Foto: Florian Kotthoff

Wie ich der Mensch wurde, der ich nie sein wollte: Heute mit Johanna

Optik und Zweck von Wohnungseinrichtung waren unserer Autorin Johanna immer wichtig. Das nimmt mittlerweile ungesunde Züge an, findet sie.

Als ich Anfang des Jahres in der Küche eines Freundes stehe und ernsthaft darüber nachdenke, ein fremdes Geschirrstück absichtlich fallen zu lassen, da beginnt ein neuer Lebensabschnitt für mich. Ich halte die schwarze Salatschüssel mit gespitzten Fingern. Meine Augenbrauen ziehen sich zusammen, unerwartet steigt eine unbändige Wut in mir auf. Die Schüssel ist so geformt, dass es aussieht als würden fünf große Kastanienblätter das Gefäß bilden. Die Blattstrukturen sind klobig eingekerbt und der schwarze Lack schimmert im Licht. Eine wahrhaftige Beleidigung an alle, die sich Designerin und Designer schimpfen.
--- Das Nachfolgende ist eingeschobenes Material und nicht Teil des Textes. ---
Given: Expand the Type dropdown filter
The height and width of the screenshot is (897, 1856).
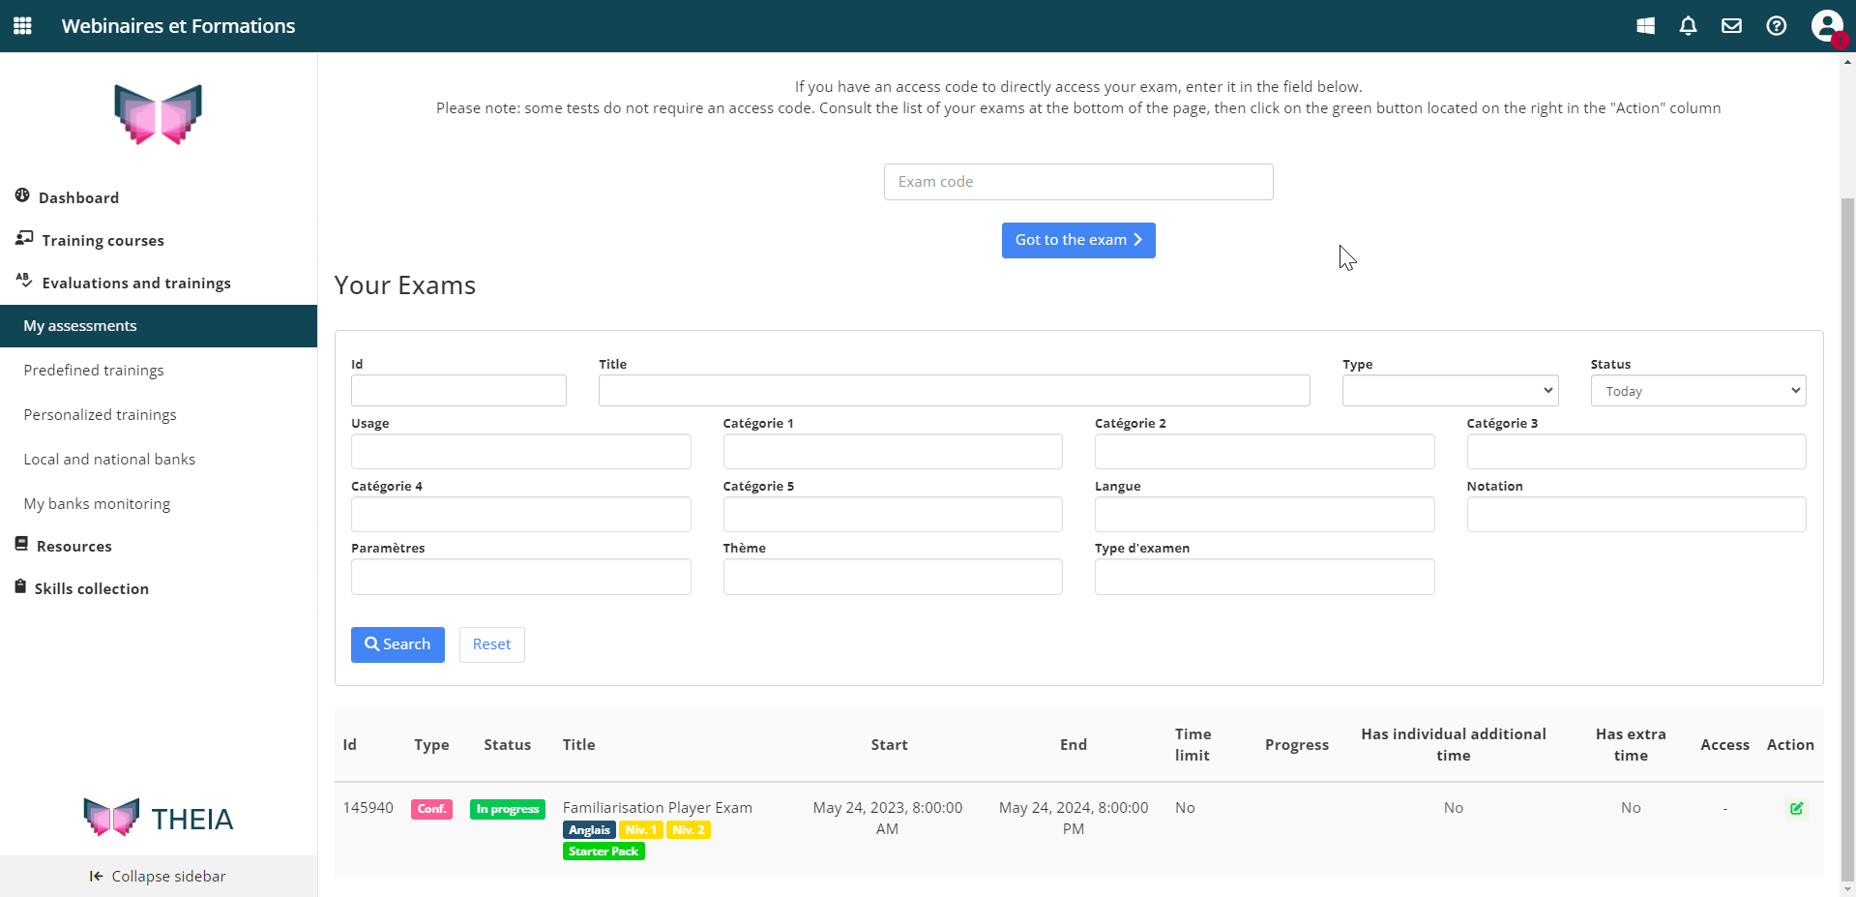Looking at the screenshot, I should (1449, 391).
Von nun an gehe ich mit anderen Augen durch das Innenleben meiner eigenen vier Wände und dem von anderen Menschen. Der Salatschüsselvorfall hat mein Augenmerk nicht nur auf geschmacklosen Ramsch gelenkt, der meine Laune verschlechtert – auch kann ich mich schwer davon abhalten, alles in meiner WG irgendwie als unharmonisch zueinander und billig zu betrachten.
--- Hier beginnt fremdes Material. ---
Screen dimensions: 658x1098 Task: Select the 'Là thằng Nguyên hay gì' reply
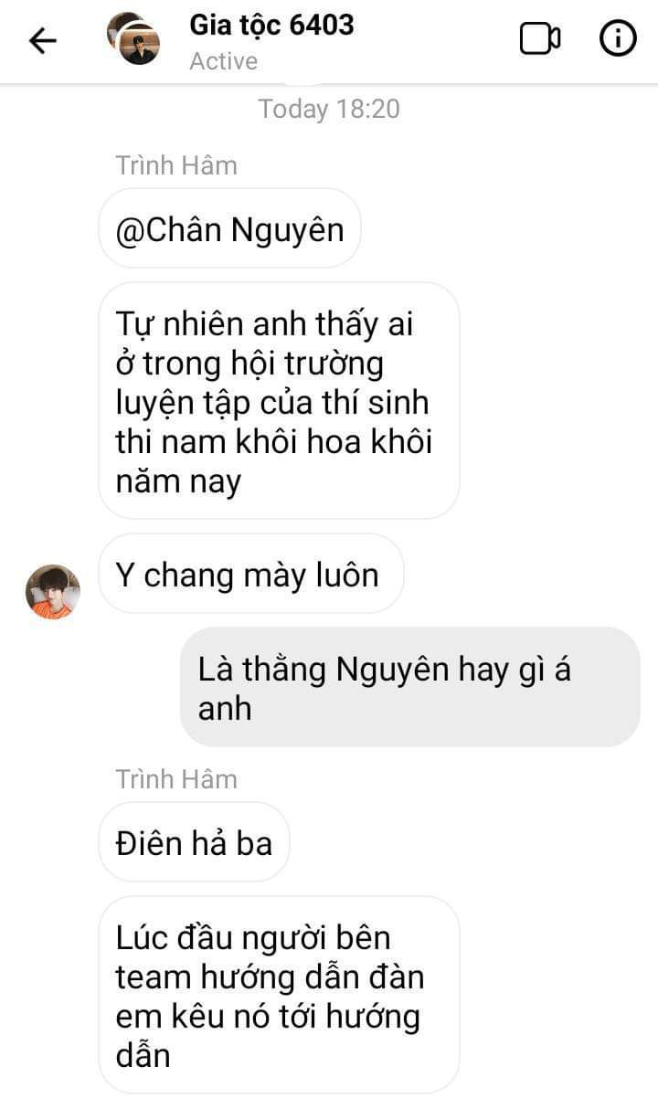click(409, 687)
Ich bewerte unsere bunte Besteckauswahl und die Schönheit und Effizienz des Toilettenlichts. Kreative Klopapierhalterungen bei Freundinnen beachte ich mit einem lobenden Lächeln, unklug gelöst Lagerung von Besen und Wischmobs lösen ein abschätziges innerliches Stöhnen aus. Rasend macht mich auch unser Laminat, das mit seiner gewetzten Holzoptik vorsätzlich schwarze Striche in der Plastikmaserung hat. Wieso? Ich gebe zu: Mir war Optik und Zweck von Einrichtung nie egal. Doch diese Wucht an Zeit und Emotionen, die ich ihnen auf einmal schenke, scheint nicht gesund. Mit jedem ungewollten Gedanken an Hausrat kommt eine Flut an Vorwürfen an mich selbst daher: Ob ich sonst schon alle Probleme meines Lebens und der Welt gelöst hätte, fragt sich die noch nicht von Salatblättern befallene Seite meines Hirns. Was denn mein eigentlicher Wunsch hinter meinem neuen Snobismus sei, wundert sich ein Überbleibsel meines 17-jährigen Hippie-Ichs.
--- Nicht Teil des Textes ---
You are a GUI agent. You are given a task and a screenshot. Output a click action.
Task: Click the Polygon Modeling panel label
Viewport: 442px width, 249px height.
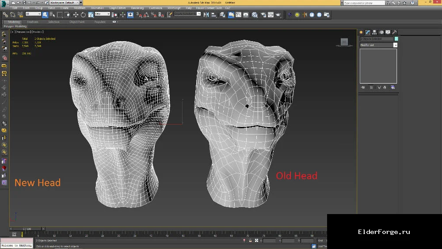(15, 27)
Reflexartig schiebe ich meinem Vater die Schuld für meine neue Manie zu. Er war es schließlich, der meine Unterhosen und Socken bügelte. Rückblickend konnte es nur darin gipfeln, dass ich verwandte Ticks entwickeln würde. Dann ist Corona der Übeltäter: Wer sich fast ausschließlich in seiner eigenen Wohnung aufhält, prokrastinierend herumstreift und Schränke öffnet, der muss vielleicht einfach mehr Wert auf Einrichtung und architektonische Gestaltung legen. Vielleicht ist meine Unzufriedenheit auch einfach dem geschuldet, dass ich gerne in einer größeren Wohnung oder Haus mit Garten und Blick auf Bäume, nicht auf einen Lidlarkplatz residieren würde. Gerne Geld hätte für handgemachtes Keramik oder japanische Messer. Aber wieso?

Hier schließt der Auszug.